• What you have to do:
Each line from the one that holds "The image size is (897, 648)." to the end of the entries is to be given again exactly. Do not include pictures.

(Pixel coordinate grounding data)

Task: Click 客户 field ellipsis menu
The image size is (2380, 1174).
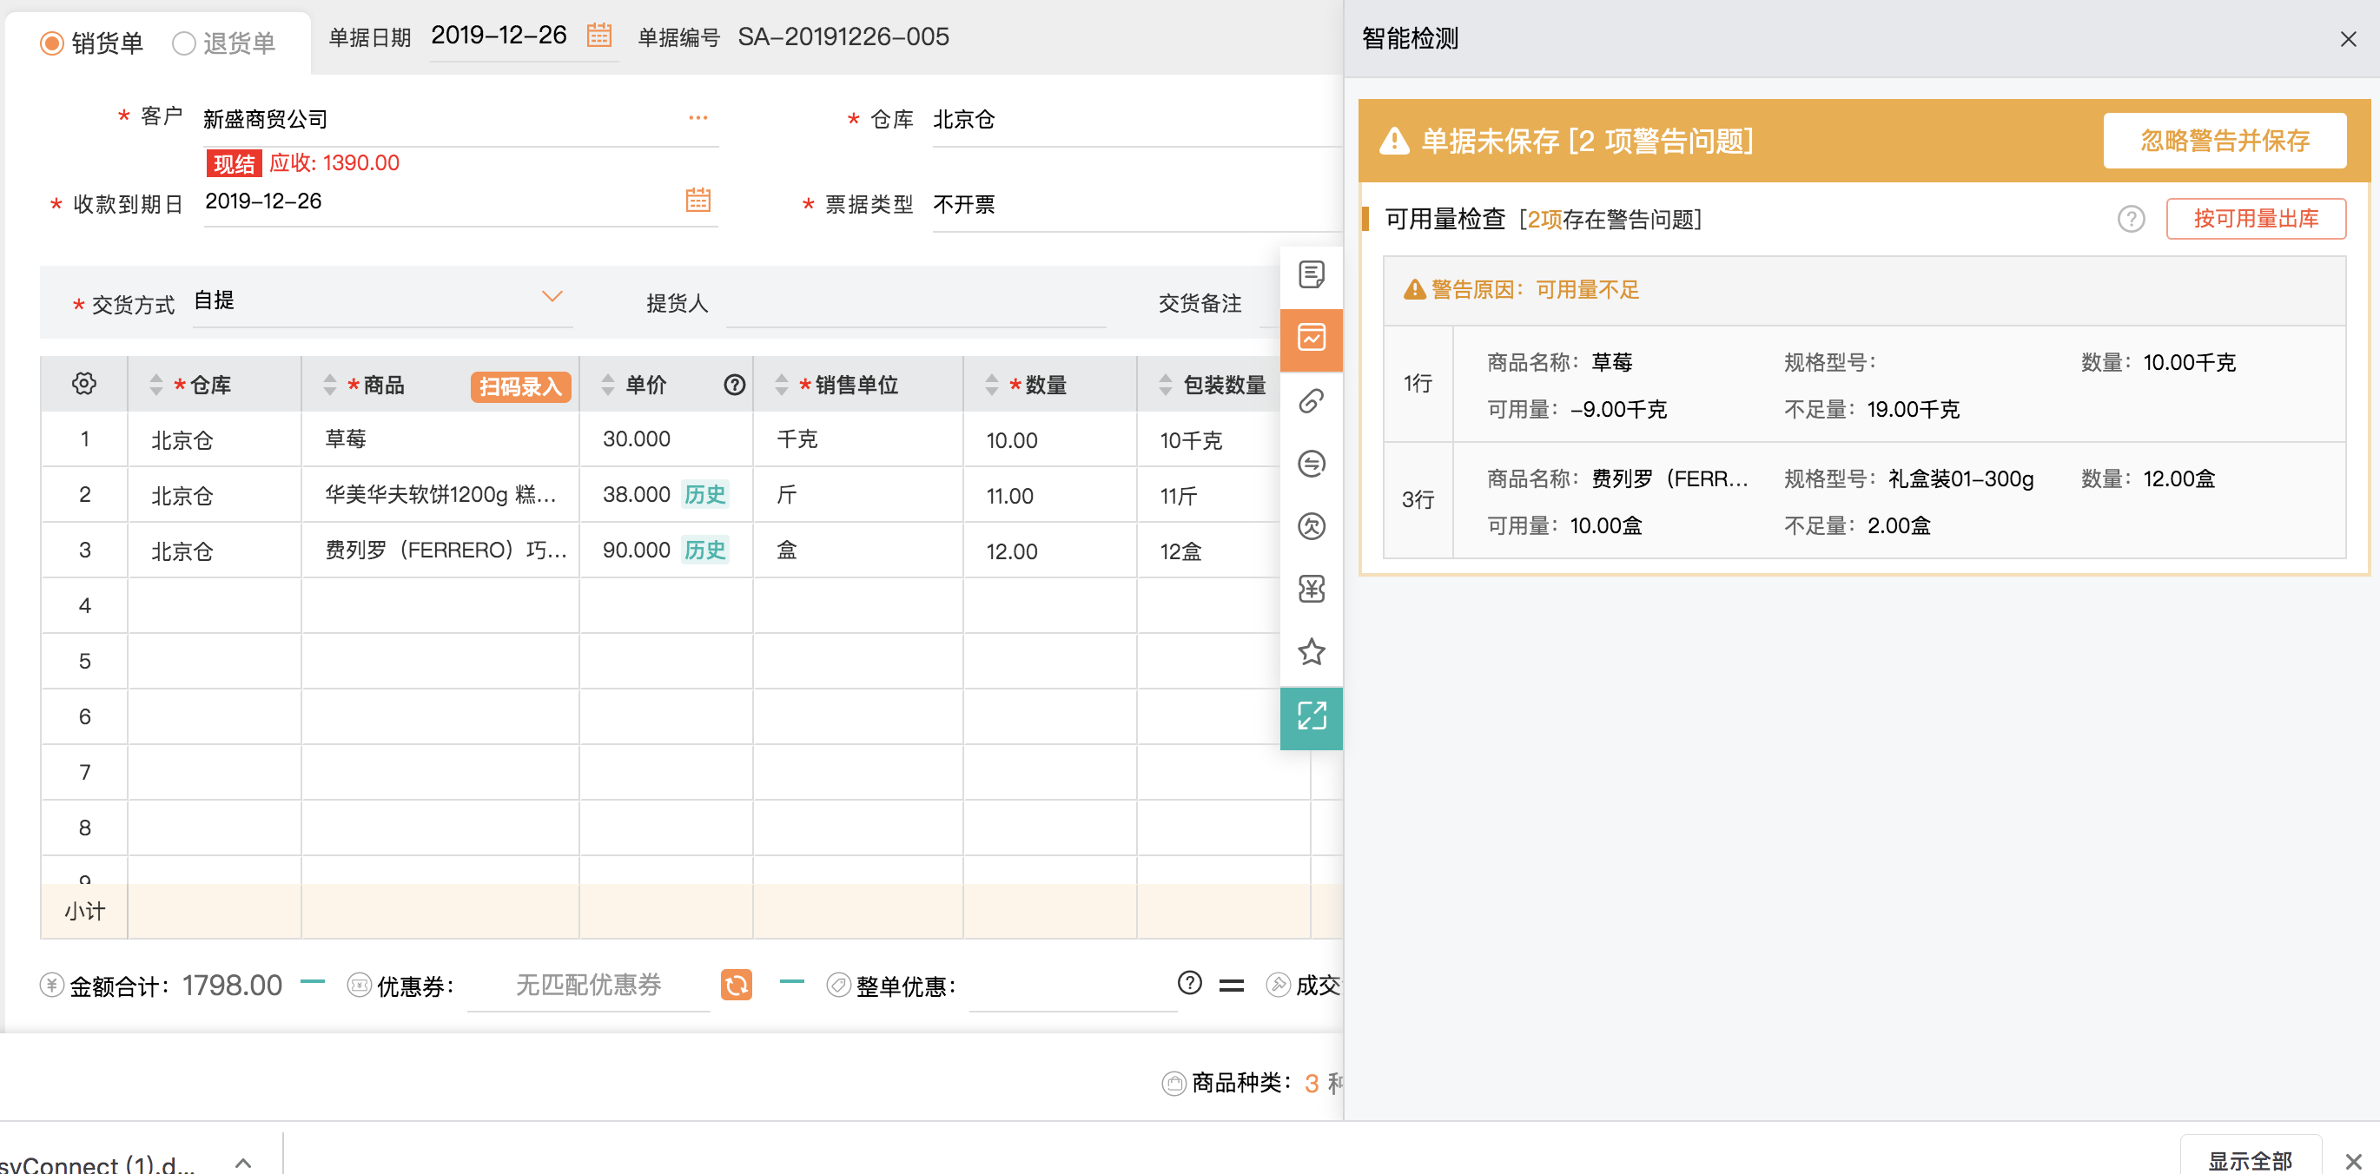Action: (697, 118)
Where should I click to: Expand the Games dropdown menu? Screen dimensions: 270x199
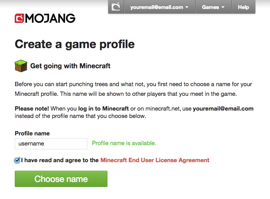tap(213, 7)
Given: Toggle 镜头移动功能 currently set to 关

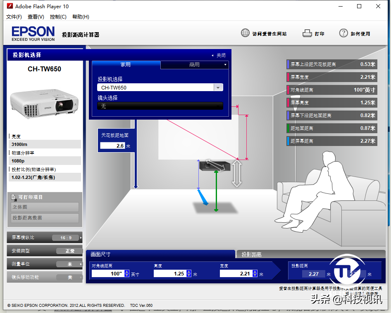Looking at the screenshot, I should 69,277.
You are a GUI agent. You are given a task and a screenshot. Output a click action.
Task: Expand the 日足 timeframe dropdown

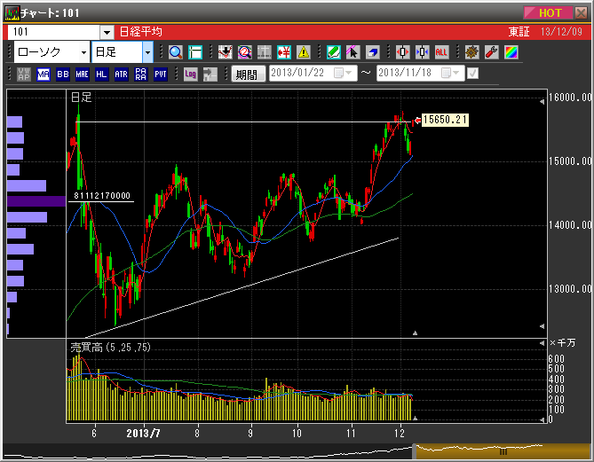[x=147, y=52]
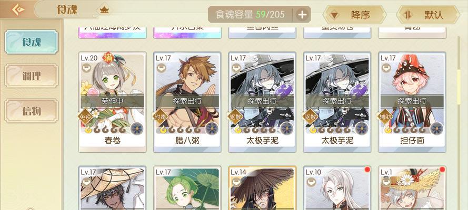Screen dimensions: 468x210
Task: Click flower emblem on 担仔面 card
Action: coord(436,128)
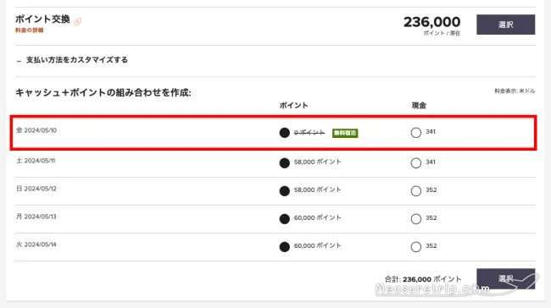Screen dimensions: 551x308
Task: Click the green 無料宿泊 badge
Action: pyautogui.click(x=345, y=133)
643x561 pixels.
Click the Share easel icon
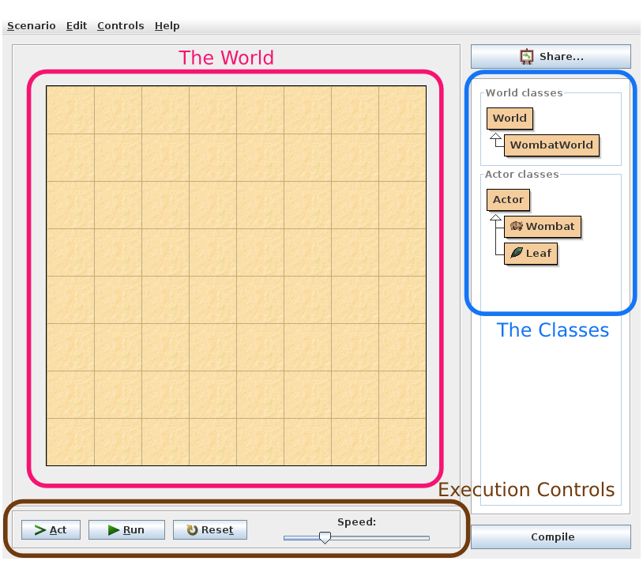(x=527, y=57)
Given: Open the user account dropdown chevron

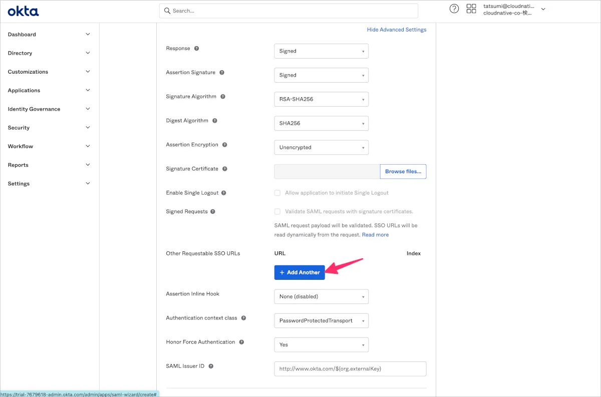Looking at the screenshot, I should tap(543, 9).
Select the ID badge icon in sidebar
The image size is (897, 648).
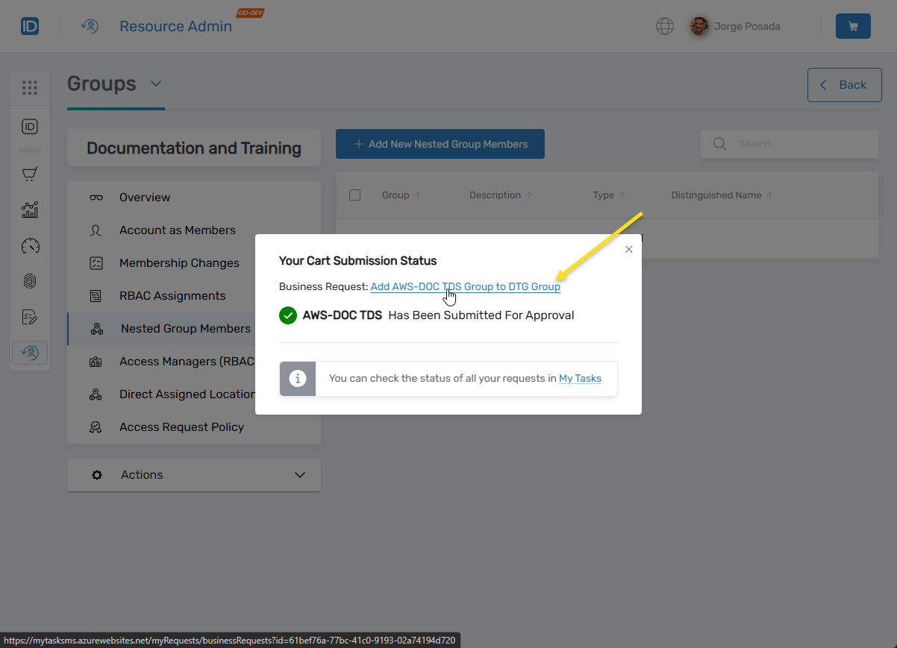click(30, 127)
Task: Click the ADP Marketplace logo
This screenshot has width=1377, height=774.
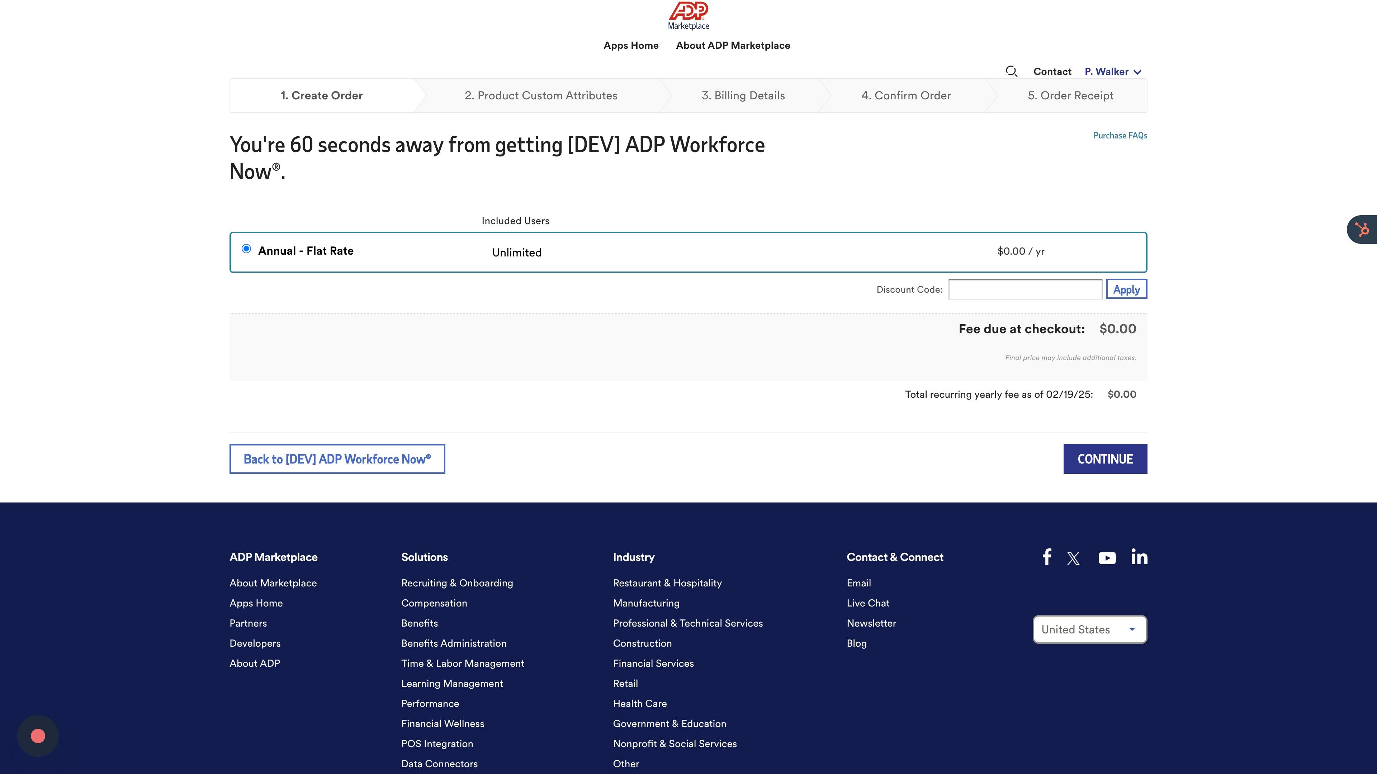Action: [x=689, y=16]
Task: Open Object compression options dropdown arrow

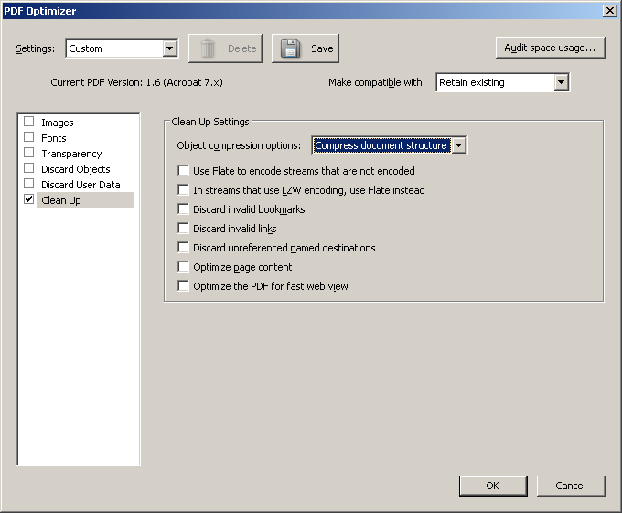Action: pos(458,145)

• Written response:
The image size is (897, 648).
click(30, 127)
Task: Click the ADP Marketplace logo
This screenshot has width=1377, height=774.
Action: [x=689, y=16]
Task: Open Object compression options dropdown arrow

Action: pos(458,145)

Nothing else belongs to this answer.